First try via the Mountaineer's route: September 29, 2002. My partner Vladimir Ulyashin did the climb and reached the summit. The previous day there was a short blizzard which made the route icy, and I decided against trying it myself. Vlad said the crux part above the couloir was exceedingly difficult as he was without rope, ice axe, or crampons.
On the way down below Lower Boyscout Lake it was pitch dark and we tried to hike down to car with headlamps, but got lost around the Ebersbacher ledges. After searching around for 3 hours we gave up and camped the night back at the lake. In the morning of Sept. 30th we finally figured out how to come down.
Second try via East Face route: August 28, 2004. Made it to summit with Dirk Summers (Diggler). We roped up for 3 pitches and scrambled the other pitches, up to easy class 5. Descended via Mountaineer's route, where in the lower gully we were pelted with rock fall for 2 minutes from the East Buttress. Luckily we weren't hurt. This was my first major technical climb and I was glad it was as successful as could be.
Nice hike on the way up, windy at the top, a little snow on the way down as I passed Trail Crest. 11 hours car to car (a lot slower than intended).
Climbed in a day w/bearbnz. Started at the Portal at 0415 after our typical 5hr drive and 5hr sleep. Summited at 1105 after only 4 roped pitches using our 100' length of 8.8mm and "a handful of stoppers". My first multipitch mountain, and Barry's 8th time to summit. Sauntered down the Mountaineers', arriving at the car at 1445. Summit conditions? "Tourist Extravaganza!"
Climbed this excellent route with Rik Hafeman and his boss ( his bosses 1st climb ever ). A great route, but we got lost on the way down and wound up descending ice on the North Face and going over the Whitney - Russell col. Oh well, you can't plan adventure.
Randy and Jerry Isbell (brothers), summited Mt.

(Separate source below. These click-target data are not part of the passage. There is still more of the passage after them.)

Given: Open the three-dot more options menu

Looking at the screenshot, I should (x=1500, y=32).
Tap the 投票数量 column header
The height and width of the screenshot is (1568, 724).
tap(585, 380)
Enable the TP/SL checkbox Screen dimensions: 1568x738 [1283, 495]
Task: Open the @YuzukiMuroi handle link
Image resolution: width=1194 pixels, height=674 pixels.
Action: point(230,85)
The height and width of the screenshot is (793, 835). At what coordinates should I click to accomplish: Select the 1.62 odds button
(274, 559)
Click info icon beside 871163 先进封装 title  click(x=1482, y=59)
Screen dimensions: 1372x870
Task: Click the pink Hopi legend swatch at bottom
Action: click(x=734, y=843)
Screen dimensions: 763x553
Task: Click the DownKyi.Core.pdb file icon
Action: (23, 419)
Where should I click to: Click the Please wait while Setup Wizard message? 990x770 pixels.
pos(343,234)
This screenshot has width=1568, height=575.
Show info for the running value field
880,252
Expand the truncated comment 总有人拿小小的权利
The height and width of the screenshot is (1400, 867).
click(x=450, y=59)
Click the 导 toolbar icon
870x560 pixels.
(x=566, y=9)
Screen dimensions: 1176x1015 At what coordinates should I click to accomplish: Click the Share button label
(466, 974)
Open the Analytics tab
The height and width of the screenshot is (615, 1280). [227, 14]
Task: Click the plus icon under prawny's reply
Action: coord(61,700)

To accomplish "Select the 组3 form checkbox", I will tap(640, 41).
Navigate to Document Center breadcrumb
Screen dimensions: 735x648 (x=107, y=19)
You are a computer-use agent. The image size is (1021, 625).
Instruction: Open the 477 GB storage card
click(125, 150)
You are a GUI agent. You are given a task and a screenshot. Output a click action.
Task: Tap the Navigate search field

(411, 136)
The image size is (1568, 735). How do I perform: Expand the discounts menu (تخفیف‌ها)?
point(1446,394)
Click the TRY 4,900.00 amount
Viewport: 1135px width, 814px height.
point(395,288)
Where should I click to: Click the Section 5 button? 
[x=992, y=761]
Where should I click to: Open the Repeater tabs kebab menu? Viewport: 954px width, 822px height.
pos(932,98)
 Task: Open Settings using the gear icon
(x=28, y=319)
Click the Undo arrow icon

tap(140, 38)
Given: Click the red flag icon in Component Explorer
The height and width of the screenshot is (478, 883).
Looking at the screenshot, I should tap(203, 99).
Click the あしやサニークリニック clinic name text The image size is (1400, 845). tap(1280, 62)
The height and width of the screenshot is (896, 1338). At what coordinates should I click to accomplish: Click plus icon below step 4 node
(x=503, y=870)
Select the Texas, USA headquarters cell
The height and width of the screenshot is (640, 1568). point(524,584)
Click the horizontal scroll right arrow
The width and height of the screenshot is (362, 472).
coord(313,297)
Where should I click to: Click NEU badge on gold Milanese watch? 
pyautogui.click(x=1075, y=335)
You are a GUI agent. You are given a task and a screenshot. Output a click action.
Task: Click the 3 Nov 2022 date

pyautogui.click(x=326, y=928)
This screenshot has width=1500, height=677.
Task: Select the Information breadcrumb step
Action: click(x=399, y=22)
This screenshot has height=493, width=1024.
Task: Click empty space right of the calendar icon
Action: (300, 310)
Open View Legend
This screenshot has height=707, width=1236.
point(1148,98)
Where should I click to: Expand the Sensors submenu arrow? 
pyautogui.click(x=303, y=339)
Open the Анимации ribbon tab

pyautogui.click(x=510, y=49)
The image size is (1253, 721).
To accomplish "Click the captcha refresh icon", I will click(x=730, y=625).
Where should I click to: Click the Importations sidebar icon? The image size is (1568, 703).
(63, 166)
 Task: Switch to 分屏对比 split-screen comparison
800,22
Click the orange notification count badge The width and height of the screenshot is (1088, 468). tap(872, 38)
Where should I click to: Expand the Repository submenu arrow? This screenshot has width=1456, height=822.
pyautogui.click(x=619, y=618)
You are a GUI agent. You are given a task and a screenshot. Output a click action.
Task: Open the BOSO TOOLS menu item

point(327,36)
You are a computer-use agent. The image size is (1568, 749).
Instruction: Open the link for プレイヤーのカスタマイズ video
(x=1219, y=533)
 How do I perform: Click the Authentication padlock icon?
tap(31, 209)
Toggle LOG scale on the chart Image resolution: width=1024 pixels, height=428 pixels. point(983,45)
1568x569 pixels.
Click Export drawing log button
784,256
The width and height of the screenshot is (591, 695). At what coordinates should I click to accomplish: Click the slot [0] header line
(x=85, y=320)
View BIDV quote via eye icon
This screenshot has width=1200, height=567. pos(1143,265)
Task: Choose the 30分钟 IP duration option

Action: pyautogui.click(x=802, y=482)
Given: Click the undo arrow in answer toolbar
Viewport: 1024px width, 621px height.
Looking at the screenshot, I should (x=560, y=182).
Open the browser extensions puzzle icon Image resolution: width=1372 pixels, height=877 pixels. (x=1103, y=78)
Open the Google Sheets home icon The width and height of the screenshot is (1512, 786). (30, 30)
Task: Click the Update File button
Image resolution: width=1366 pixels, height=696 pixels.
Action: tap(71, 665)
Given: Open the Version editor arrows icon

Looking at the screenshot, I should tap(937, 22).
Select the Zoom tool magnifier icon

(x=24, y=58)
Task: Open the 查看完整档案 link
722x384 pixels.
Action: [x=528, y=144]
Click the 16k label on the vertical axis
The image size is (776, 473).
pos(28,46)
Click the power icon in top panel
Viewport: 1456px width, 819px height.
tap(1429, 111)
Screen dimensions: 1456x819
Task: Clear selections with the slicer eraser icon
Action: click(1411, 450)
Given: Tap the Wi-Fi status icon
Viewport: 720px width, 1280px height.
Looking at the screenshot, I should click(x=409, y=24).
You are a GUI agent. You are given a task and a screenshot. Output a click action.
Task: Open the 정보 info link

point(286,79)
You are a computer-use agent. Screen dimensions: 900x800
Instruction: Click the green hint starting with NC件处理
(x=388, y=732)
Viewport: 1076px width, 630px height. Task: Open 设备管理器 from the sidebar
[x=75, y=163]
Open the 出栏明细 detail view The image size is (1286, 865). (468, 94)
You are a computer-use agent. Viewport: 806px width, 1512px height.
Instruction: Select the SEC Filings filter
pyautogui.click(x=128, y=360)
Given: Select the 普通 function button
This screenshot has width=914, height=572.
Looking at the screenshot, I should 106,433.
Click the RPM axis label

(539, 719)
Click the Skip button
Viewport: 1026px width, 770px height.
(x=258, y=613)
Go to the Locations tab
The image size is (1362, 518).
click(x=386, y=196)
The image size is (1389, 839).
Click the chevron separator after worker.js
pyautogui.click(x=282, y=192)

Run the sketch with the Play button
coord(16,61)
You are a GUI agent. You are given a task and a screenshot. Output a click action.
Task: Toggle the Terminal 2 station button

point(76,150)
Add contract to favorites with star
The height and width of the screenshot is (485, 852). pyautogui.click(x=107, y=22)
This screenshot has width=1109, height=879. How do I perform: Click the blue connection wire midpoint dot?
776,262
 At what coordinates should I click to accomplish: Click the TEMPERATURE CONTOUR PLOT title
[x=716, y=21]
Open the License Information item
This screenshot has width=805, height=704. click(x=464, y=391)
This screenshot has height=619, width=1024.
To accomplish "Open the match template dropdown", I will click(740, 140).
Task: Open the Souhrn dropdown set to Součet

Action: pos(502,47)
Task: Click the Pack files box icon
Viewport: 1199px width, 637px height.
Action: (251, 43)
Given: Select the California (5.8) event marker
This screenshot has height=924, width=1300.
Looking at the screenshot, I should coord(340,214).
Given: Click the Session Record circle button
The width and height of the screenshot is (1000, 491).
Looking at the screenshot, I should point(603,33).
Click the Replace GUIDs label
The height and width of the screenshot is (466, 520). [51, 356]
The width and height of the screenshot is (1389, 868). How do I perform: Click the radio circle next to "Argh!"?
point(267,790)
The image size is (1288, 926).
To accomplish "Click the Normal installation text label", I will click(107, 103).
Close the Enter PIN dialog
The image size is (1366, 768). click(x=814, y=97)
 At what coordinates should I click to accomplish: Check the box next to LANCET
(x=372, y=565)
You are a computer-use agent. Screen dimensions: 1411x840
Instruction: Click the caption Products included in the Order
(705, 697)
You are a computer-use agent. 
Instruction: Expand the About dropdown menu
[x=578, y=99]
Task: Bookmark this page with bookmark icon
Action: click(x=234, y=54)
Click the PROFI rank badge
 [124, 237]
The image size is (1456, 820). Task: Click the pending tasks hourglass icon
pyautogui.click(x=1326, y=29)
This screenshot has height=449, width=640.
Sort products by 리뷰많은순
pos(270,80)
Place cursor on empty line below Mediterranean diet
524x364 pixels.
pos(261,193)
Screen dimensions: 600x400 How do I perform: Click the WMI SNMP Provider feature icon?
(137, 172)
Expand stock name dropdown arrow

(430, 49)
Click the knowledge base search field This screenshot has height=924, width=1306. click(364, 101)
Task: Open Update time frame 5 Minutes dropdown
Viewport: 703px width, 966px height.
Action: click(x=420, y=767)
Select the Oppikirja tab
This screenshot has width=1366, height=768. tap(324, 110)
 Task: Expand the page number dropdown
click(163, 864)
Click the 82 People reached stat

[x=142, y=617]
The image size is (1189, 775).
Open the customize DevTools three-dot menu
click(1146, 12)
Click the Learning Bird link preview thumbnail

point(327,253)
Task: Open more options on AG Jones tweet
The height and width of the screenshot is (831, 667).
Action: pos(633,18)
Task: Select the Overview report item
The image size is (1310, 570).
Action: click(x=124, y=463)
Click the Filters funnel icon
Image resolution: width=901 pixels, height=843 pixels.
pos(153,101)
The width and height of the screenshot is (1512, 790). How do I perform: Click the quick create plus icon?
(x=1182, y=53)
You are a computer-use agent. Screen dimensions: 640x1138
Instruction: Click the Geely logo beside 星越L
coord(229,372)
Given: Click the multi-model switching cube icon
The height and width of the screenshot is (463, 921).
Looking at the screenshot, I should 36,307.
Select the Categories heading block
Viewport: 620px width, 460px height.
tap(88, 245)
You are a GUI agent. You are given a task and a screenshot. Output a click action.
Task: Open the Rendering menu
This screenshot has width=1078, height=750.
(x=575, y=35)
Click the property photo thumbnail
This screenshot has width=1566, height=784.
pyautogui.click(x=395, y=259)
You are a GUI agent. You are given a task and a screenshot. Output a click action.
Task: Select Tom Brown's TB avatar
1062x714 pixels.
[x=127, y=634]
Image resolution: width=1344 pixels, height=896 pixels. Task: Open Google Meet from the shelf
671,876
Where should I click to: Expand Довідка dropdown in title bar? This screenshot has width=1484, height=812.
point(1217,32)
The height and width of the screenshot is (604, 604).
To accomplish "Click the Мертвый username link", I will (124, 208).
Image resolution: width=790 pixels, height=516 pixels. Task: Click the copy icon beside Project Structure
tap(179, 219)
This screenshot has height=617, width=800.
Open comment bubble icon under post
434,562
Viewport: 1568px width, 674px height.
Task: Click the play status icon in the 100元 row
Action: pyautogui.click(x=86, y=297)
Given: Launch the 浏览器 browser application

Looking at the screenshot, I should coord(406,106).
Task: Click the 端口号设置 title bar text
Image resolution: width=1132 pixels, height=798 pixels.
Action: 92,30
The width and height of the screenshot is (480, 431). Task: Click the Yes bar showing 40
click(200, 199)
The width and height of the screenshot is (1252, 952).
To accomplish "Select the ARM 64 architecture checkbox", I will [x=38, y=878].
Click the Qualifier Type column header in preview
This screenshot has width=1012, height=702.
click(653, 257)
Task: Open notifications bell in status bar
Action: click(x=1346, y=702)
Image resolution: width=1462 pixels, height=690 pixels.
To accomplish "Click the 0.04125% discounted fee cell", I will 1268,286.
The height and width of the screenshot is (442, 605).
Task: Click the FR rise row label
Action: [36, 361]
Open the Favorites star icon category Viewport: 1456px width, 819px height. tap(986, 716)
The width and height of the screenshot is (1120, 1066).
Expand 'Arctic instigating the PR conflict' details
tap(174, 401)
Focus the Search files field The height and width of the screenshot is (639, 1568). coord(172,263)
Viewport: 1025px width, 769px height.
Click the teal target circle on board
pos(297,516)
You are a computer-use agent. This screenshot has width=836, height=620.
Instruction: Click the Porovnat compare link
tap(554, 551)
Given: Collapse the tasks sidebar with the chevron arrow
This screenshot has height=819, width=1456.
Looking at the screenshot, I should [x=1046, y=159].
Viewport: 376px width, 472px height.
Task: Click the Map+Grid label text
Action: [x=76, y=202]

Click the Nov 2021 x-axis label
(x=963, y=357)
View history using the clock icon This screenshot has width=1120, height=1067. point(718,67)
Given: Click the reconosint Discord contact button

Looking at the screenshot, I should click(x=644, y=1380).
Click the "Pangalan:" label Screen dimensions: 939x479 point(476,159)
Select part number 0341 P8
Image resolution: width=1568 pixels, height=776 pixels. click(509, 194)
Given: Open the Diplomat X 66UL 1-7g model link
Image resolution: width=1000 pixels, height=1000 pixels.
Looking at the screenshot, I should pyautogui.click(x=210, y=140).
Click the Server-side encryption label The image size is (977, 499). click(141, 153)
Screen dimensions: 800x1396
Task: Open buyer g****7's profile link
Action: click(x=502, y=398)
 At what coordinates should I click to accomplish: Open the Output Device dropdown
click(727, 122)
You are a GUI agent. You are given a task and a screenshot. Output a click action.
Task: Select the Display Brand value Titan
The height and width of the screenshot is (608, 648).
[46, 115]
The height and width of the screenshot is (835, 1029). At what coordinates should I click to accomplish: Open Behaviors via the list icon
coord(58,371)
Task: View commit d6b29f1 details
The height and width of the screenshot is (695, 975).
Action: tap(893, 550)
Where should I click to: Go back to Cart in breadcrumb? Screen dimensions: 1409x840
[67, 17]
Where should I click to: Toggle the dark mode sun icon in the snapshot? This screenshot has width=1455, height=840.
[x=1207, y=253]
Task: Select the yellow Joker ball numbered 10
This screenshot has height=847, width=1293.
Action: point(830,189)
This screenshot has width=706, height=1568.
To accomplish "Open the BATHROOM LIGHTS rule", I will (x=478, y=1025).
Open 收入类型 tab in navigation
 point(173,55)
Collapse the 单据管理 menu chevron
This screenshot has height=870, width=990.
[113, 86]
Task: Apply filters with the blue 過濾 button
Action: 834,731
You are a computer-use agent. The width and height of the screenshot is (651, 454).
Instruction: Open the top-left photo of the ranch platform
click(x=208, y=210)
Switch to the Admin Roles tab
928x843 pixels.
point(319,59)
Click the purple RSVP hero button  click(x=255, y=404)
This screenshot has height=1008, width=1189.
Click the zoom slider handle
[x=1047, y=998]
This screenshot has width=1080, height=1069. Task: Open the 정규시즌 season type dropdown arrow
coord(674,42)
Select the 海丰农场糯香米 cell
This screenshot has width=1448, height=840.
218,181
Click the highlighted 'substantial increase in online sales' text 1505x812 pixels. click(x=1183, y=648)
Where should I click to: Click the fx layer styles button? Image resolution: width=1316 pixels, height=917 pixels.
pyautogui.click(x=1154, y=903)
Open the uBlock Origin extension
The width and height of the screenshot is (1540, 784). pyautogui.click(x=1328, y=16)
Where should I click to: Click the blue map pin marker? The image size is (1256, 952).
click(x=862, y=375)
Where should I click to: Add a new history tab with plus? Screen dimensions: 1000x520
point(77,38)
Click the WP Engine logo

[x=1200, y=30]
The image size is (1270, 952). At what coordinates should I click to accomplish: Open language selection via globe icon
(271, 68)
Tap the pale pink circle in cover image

Whitney on 9-11 at 12:45 PM. We started our hike at 2:00 AM, spent one hour on the summit, and arrived back at our vehicle at 8:00 PM. We had beautiful weather the whole day, and had a great time... but that last 6 miles is a Death March!!! . . . . . . . . . .
Troop 883 completed a 60 mile segment of the Muir Trail going over Whitney. Greg , Bruce , Russ adult leaders . Shea , Brian , and Brandon. Long day over the top with our packs. Great Views!